Trump, who tied himself to stock market when it rose, struggles to respond to its plunge – By Eli Stokols, Noah Bierman (LA Times) / March 9 2020
WASHINGTON — President Trump, in defiance of precedent and warnings from advisors, repeatedly has tied his political fortunes to the stock market, taking credit for three years of steady growth and pointing to people’s healthy 401(k) accounts as he makes his case for reelection.
As the market plunged on Monday, ending with the Dow Jones industrial average down nearly 8%, the president struggled to respond — tweeting the usual attacks on Democrats, attending a fundraiser in Florida and generally downplaying the rising public health emergency, projecting a determined and wishful calm increasingly at odds with an agitated public.
The president is set to meet Monday afternoon with advisors about potential bailouts and other mitigating measures, and some Wall Street executives have been invited to the White House to meet with Trump later this week, according to two people with knowledge of the plans. These new, stepped-up efforts to acknowledge and respond to a growing public health, economic and political threat come as some of Trump’s outside allies and advisors have grown more concerned about his stubborn projection of nonchalance.

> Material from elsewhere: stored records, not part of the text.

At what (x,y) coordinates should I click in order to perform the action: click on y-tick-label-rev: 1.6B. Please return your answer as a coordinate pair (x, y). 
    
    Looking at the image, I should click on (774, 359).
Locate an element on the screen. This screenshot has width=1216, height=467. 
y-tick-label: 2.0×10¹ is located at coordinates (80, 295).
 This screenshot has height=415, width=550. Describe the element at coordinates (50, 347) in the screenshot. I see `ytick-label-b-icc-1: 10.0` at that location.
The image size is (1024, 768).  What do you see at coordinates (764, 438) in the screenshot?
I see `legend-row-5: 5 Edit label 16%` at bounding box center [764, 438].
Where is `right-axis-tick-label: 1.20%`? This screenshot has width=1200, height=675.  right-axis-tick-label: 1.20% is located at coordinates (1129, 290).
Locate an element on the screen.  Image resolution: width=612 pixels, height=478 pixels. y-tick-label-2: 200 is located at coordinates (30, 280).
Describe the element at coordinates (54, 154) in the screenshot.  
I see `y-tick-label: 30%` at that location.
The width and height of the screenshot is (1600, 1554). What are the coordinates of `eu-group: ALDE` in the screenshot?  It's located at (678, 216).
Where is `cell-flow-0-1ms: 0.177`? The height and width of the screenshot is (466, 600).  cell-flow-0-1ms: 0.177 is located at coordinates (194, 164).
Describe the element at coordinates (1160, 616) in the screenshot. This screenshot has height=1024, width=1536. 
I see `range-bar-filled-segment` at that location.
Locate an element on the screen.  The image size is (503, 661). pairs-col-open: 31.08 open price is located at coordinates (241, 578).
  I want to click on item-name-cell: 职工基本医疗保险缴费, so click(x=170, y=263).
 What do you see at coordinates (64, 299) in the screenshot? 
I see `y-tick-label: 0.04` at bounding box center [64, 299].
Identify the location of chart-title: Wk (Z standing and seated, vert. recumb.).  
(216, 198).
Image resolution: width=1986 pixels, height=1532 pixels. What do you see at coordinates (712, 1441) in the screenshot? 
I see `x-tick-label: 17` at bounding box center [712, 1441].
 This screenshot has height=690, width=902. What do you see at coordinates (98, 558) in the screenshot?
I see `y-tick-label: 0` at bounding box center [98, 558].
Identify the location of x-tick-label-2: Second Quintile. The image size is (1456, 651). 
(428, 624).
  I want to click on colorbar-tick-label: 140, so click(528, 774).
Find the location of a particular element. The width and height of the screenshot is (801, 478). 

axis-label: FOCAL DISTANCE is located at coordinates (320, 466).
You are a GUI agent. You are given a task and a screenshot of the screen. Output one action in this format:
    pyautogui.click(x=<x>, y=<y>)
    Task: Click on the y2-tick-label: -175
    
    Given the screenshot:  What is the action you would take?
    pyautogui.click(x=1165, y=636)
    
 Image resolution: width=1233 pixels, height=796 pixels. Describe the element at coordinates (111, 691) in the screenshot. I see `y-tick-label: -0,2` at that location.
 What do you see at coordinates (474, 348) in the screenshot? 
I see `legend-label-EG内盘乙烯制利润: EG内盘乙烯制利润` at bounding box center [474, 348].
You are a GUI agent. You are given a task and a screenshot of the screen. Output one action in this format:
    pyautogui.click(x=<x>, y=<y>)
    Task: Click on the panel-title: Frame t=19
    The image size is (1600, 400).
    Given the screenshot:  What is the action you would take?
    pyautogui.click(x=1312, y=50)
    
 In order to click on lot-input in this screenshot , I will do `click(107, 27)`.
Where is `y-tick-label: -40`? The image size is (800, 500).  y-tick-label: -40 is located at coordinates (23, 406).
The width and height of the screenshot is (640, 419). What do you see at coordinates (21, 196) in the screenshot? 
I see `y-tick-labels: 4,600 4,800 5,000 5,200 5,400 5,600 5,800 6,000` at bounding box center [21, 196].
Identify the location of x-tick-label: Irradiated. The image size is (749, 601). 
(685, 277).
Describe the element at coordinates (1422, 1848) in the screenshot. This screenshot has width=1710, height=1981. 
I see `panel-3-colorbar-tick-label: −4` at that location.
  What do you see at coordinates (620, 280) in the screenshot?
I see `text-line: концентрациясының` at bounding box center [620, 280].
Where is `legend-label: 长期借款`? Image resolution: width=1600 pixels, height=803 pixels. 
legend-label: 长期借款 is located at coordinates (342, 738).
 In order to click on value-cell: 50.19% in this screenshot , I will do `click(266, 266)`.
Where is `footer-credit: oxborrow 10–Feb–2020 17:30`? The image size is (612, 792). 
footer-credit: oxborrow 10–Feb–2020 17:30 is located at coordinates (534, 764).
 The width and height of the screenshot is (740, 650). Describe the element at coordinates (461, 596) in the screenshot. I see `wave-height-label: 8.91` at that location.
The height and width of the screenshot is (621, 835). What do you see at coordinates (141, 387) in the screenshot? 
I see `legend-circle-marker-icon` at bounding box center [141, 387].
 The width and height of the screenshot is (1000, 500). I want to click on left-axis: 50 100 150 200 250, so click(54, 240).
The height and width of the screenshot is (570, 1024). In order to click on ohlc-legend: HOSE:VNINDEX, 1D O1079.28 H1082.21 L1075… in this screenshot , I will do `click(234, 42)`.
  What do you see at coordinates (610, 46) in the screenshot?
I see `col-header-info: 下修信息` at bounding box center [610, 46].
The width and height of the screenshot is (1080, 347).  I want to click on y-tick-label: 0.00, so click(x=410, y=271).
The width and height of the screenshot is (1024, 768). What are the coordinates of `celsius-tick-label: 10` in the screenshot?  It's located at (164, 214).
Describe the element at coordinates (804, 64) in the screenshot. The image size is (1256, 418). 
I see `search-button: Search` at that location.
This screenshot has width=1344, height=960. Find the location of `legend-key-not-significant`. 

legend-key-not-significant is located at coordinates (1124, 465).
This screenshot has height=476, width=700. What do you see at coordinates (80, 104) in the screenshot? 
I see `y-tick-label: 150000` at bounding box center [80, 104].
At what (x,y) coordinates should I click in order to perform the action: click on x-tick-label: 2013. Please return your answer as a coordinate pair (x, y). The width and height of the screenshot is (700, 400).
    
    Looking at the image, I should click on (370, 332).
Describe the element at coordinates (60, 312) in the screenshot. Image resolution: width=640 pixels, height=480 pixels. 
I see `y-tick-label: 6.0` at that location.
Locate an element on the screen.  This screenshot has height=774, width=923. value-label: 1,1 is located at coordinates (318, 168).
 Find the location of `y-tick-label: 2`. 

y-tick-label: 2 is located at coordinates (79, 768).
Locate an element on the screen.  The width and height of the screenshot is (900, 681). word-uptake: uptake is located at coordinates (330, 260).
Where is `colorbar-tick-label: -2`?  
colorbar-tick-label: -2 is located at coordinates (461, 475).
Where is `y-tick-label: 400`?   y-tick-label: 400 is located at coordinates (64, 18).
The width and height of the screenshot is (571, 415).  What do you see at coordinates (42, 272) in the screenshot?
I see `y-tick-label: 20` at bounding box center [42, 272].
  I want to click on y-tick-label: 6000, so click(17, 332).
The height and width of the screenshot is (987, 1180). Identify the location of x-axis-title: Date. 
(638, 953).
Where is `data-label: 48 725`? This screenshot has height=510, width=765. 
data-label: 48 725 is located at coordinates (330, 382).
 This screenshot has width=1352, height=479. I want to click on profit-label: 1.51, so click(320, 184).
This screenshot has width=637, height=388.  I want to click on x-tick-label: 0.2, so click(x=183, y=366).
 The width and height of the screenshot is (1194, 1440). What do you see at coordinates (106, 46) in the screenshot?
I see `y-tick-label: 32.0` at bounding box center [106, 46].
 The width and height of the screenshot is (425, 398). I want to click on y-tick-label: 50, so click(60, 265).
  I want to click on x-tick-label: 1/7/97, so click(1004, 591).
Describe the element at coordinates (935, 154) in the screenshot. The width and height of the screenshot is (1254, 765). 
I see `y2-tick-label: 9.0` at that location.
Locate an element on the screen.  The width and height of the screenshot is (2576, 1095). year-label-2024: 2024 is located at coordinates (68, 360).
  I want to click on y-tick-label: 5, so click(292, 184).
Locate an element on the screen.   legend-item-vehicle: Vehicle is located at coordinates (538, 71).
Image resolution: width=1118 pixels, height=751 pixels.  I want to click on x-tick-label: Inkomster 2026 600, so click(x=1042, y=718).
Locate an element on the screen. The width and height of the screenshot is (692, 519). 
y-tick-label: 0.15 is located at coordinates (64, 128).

“He’s a wartime president now, and he has to get into that mode,” said Steve Cortes, a spokesman for the pro-Trump America First PAC and a former Wall Street trader and analyst. “The enemy isn’t a foreign country, it’s a virus. We need a commander-in-chief who is really front and center, warning about risks and being transparent about the risks, but also reassuring the people that America can handle this.”
Transparency, reassurance and steadiness, however, have never been traits at which Trump excels, and in dealing with the current crisis, he faces several problems that he’s not accustomed to.